I’m not sure that ‘missing the mark’ does it for me but I do agree with the general thrust of this thread that the ‘sin’ word is too loaded for use in the common vernacular.

To me ‘personal sin’ is a selfish state of mind arising from one’s wrong desires and I would also define ‘government sin’ in the same way i.e. selfish laws and policies.

I think the word ‘selfish’ or ‘selfishness’ captures the problem and could be used instead. For example one can quite easily substitute the word 'selfish' for 'sinful' in the statement - "It is sinful of this generation to pass the cost of the war in Iraq on to the next generation"

D. Bell

Peter said...

Vinny - you are correct to bring in salvation and repentance to this discussion both of which I think have also become loaded terms.

Salvation always seems to be associated with heaven and who is going to get there. I can tell you that in Ireland that appears to be the only understanding of the word.
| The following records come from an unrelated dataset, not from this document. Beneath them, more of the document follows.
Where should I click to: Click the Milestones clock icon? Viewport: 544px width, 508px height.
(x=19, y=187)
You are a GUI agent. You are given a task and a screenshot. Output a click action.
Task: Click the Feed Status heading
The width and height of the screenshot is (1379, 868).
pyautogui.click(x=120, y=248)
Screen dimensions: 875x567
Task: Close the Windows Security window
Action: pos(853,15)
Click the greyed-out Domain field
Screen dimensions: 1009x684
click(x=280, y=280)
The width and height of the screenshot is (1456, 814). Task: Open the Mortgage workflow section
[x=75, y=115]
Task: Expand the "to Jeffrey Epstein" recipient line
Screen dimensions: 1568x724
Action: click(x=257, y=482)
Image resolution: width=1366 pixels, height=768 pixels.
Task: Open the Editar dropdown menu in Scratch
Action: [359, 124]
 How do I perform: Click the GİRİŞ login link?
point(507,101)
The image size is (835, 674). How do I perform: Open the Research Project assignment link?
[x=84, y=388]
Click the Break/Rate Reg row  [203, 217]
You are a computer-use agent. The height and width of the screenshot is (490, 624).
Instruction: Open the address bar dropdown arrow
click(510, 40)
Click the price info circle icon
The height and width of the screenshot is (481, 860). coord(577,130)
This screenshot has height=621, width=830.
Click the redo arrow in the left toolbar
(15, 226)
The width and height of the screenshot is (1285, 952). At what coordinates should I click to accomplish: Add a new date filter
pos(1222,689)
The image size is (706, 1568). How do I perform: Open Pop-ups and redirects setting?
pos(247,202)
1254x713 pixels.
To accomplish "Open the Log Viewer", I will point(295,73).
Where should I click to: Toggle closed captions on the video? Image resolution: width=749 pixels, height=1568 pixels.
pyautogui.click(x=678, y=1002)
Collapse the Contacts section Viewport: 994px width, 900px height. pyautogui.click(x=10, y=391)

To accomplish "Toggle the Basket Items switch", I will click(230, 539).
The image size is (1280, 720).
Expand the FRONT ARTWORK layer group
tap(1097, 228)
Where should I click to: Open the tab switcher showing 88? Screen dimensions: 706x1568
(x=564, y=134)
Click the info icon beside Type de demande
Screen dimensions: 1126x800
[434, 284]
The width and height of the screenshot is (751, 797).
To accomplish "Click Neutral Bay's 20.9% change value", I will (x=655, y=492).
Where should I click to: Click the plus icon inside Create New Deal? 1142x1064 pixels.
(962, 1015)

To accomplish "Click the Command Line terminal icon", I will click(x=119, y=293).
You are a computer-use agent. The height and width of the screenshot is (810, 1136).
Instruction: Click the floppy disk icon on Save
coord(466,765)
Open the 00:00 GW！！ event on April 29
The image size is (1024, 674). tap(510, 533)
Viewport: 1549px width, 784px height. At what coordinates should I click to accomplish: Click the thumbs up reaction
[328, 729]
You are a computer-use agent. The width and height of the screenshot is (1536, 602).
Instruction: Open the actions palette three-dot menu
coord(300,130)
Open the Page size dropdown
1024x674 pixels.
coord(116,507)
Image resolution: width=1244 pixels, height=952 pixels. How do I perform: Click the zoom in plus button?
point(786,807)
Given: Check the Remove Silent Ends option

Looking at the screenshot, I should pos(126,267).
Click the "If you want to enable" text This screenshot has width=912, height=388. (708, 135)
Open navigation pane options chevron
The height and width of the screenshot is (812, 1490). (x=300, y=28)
Common questions here are "Have you been saved?" or "Where will you spend eternity?" as if I or anyone else knew!

I see 'salvation' in the same way as you do. It is something to be done here and now to heal (your word) the wrongs (Jim's word)of the world as it is today. Maybe doing so has some meaning in terms of the two questions that frame the discussion here in N. Ireland - I don't know.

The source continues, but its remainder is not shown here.